# Problem to solve
Could you copy every line in the listing below that has the word "arrow"?

[Start of Attachment]

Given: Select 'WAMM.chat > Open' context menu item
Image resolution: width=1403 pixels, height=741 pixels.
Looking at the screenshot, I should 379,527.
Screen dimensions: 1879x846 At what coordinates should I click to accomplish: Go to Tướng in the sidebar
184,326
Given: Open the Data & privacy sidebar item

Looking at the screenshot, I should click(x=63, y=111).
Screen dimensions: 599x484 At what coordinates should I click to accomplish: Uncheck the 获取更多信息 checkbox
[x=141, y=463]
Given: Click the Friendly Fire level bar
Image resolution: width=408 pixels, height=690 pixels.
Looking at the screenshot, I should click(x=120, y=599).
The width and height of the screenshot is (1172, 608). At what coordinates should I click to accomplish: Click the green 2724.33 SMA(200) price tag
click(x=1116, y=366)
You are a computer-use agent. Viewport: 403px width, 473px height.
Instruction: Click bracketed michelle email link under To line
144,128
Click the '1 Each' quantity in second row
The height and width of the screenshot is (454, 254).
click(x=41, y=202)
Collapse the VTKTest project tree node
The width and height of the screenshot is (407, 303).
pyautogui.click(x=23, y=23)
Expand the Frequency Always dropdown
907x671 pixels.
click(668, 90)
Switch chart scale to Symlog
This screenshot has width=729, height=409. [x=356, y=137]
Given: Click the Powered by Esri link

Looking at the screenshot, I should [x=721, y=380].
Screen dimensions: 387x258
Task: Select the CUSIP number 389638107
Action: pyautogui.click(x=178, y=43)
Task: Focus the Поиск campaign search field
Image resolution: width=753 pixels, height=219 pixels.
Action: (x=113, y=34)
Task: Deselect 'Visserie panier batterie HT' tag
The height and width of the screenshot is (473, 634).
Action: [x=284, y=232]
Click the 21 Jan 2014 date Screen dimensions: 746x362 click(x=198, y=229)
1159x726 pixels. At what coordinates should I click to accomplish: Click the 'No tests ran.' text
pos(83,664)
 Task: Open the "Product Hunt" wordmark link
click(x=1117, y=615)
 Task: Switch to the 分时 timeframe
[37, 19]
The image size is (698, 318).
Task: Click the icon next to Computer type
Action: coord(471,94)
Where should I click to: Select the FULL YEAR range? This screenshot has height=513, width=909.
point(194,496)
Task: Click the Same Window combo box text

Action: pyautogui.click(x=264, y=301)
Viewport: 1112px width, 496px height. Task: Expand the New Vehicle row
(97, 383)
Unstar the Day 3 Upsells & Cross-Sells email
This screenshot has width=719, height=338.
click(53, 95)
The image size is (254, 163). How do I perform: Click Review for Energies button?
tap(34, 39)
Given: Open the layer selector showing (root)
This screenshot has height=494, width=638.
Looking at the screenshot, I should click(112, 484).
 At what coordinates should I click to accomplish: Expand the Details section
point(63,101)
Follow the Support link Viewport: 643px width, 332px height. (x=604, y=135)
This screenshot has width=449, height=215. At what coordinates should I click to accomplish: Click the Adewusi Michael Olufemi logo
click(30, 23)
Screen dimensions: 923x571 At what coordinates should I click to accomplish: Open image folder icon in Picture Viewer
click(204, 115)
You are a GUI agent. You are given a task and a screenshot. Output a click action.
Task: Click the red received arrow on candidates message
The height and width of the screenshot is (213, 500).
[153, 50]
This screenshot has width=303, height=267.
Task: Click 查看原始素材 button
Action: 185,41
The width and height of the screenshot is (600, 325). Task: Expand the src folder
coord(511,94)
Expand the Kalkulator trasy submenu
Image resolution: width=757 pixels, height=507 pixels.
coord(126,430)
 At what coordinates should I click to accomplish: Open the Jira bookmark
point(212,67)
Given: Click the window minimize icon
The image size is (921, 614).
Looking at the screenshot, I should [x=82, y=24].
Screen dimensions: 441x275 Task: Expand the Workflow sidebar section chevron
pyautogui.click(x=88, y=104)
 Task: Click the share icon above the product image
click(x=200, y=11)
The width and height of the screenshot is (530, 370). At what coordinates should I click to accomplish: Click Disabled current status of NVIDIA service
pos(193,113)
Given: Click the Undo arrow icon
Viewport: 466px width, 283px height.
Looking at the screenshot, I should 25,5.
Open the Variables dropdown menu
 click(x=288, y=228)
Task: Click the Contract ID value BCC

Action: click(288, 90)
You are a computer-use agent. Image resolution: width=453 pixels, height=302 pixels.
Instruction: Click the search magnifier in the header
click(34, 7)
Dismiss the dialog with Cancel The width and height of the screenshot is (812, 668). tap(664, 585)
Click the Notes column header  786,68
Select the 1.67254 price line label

[End of Attachment]

# Result of this task
Task: Click the red received arrow on candidates message
Given: Click the Undo arrow icon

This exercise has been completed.